[lbo-talk] Soviet Action Adventures! (East German cop shows)

Grant Lee grantlee at iinet.net.au
Fri Apr 25 21:51:46 PDT 2003


"The 'Krimi', or crime thriller, is one of the most popular genres on German television. It was also so when the country was divided into East and West. On both sides of the Berlin Wall, classic detective series developed which even today compete with a great number of new productions and offer more than cases, investigators and various ways of telling the story. The older films mirror everyday life and political developments in Germany."

"What is good and evil and how the latter is punished depends not only on the laws of the land, but also on the norms and values of a society. The two different systems which existed in Germany from 1945 to 1990 naturally also defined the development of the TV Krimi in each case."

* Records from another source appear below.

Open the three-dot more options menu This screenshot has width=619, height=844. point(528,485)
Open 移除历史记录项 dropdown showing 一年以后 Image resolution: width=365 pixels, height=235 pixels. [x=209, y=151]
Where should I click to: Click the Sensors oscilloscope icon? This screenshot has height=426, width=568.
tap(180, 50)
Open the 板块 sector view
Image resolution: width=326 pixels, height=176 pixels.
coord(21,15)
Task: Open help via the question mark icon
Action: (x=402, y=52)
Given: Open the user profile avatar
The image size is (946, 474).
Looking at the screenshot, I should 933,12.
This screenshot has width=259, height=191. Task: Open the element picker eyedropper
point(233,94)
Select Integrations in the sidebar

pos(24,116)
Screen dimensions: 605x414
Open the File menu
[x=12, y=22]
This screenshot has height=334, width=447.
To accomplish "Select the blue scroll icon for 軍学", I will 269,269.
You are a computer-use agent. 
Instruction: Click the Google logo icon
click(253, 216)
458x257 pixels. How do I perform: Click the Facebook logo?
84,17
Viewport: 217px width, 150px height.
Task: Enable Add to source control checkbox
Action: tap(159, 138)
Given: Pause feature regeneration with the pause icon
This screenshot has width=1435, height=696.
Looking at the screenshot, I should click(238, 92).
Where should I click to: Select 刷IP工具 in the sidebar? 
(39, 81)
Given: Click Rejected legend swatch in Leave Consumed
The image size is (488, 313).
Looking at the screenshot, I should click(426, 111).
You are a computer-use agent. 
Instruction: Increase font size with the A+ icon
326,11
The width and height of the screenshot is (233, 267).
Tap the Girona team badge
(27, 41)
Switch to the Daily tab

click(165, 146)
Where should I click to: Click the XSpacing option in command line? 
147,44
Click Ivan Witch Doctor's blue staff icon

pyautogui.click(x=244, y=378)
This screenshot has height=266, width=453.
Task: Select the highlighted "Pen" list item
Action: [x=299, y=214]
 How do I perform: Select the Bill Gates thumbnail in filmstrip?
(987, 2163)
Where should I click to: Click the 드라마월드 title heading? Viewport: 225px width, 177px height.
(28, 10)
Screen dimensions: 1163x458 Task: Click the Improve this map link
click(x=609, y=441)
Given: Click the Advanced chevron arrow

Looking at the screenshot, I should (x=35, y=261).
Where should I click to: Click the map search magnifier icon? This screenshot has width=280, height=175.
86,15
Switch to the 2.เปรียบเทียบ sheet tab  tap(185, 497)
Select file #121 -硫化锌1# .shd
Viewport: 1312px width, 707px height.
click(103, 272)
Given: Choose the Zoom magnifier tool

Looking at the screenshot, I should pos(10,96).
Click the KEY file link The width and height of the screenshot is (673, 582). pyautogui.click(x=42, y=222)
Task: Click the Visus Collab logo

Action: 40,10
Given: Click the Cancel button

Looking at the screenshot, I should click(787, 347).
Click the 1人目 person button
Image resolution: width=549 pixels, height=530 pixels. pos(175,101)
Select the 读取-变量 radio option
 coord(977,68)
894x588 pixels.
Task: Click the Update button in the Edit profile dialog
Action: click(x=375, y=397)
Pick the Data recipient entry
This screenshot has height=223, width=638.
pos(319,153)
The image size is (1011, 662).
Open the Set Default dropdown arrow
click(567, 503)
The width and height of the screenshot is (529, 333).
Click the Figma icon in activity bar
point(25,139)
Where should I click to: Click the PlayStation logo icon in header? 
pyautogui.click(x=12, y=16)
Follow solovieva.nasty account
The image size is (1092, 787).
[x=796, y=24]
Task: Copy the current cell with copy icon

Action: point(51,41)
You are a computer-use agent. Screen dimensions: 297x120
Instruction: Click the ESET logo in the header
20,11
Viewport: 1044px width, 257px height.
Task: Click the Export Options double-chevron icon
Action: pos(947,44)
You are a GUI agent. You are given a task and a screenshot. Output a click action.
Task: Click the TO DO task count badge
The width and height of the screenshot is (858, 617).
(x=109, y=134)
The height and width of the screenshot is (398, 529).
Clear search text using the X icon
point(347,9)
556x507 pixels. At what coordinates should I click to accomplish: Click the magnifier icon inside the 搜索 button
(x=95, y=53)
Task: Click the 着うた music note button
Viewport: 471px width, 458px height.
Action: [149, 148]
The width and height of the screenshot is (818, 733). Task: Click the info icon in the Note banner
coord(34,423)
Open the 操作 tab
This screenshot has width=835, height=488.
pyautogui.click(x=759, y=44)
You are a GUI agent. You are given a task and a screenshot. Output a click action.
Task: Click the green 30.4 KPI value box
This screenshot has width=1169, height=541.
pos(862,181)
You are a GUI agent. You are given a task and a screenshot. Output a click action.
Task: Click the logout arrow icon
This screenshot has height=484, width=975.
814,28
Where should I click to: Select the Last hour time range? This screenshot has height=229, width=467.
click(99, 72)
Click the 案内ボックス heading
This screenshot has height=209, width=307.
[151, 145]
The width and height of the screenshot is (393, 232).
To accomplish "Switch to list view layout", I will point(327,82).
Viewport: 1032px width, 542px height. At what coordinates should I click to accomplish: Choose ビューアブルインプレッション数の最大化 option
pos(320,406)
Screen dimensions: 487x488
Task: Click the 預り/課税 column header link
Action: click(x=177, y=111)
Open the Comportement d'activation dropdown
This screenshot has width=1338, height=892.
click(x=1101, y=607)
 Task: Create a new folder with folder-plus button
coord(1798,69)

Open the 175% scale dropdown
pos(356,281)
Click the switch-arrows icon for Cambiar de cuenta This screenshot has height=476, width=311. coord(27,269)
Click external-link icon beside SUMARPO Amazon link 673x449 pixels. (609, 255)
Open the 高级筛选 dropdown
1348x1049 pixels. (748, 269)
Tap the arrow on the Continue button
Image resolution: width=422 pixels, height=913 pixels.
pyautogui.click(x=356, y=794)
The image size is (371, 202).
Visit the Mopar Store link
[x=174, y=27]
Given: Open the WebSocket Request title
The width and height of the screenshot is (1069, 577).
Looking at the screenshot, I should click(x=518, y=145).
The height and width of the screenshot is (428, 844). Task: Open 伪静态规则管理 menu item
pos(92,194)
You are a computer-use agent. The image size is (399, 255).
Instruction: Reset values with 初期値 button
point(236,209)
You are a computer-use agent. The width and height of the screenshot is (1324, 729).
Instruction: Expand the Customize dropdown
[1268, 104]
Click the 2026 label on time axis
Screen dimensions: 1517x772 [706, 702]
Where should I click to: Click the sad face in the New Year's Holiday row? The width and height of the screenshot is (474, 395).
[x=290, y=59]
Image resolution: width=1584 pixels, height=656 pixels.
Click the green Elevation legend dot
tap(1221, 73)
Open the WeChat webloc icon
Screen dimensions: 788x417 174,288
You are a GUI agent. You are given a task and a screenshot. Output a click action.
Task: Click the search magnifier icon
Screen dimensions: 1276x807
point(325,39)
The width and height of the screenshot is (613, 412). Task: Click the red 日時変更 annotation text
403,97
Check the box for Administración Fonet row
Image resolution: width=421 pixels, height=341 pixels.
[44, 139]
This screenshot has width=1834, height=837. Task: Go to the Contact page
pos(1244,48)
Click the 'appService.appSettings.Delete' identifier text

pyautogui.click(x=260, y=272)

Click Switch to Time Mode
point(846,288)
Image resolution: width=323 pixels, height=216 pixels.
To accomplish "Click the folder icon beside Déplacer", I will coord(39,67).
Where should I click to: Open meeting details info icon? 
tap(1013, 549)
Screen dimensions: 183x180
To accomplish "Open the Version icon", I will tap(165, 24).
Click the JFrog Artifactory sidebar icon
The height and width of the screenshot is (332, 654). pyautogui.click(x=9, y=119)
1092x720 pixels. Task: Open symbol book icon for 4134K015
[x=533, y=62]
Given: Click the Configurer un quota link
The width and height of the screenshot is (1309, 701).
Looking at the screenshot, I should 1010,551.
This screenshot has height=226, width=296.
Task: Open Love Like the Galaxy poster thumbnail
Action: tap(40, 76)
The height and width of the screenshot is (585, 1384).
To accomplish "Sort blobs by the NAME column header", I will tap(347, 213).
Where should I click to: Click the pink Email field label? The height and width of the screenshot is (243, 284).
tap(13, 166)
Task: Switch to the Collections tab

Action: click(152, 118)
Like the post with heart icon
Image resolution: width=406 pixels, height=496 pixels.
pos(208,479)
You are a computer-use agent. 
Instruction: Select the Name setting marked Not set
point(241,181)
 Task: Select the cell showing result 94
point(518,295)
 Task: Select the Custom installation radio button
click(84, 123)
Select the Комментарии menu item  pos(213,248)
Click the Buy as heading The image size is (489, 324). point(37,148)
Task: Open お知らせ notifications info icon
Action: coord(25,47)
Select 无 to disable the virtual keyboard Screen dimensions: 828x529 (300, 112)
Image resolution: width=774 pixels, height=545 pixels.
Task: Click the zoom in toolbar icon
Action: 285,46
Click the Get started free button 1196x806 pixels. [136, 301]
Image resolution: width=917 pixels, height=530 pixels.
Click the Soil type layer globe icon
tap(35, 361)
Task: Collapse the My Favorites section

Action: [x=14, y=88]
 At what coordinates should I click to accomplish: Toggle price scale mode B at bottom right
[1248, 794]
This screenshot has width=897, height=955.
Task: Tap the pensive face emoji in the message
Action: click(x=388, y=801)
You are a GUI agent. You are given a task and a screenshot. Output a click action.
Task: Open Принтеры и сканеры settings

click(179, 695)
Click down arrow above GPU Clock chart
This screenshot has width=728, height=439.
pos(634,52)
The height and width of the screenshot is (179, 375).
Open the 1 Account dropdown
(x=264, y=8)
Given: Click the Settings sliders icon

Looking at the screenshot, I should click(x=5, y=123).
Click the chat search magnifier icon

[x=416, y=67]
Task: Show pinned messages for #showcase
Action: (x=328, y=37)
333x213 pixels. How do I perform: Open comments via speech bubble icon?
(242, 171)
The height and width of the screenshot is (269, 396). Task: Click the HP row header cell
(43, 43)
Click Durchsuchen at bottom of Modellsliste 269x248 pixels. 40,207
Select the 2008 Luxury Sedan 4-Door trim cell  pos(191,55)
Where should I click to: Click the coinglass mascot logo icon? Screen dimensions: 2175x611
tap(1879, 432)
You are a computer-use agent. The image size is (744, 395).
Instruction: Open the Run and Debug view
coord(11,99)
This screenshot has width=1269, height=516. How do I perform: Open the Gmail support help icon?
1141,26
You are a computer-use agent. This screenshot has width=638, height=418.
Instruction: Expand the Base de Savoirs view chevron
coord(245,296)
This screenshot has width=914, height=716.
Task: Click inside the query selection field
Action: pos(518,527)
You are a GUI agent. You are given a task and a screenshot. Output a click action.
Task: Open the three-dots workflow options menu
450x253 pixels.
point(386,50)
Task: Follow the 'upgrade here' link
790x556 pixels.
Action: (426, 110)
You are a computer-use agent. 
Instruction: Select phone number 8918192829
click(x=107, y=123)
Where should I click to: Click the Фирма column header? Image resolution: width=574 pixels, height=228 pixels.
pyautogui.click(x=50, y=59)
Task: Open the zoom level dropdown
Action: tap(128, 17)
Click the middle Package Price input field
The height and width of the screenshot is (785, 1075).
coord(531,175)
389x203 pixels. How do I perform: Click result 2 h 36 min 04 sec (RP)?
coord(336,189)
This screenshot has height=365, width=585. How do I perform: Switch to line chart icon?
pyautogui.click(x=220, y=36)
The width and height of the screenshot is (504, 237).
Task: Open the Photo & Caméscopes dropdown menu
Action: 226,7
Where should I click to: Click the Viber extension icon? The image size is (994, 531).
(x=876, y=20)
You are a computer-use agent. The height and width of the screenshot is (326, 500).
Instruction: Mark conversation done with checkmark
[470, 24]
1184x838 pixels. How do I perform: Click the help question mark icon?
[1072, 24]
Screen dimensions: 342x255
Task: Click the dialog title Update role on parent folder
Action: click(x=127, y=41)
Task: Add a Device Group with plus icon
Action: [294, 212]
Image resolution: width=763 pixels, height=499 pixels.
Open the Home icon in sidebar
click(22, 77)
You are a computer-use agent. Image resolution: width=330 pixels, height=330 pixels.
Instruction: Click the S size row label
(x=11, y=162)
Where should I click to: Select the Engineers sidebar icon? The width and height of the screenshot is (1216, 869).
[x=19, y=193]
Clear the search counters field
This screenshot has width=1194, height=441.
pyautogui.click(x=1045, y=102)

"The genre established itself on the TV screens of East and West Germany at the end of the 1950s, and on both sides it came at first under great legitimation pressure. In the West, the subject was regarded as trivial. The federal state TV stations of the ARD (First) network justified it merely by the argument that it conveyed information on crime and the fight against it. In the East, the problem was that according to the regime there was no crime, or there should be none, in a socialist state."

"The viewers couldn't care less. When the series 'Stahlnetz' [Steel Net] (West/1958-68) and 'Blaulicht' [Blue Lamp {or better still, Blue Light -- GL}] (East/1958-68) were screened the streets were deserted. In the West, the crime around the corner, in the middle of an intact bourgeois world, was unrolled like news reports based on authentic cases. The perpetrators were mostly misguided persons or professional criminals. On the East side of the Wall, evil was presented in the form of spying or sabotage, usually dragged in from the West."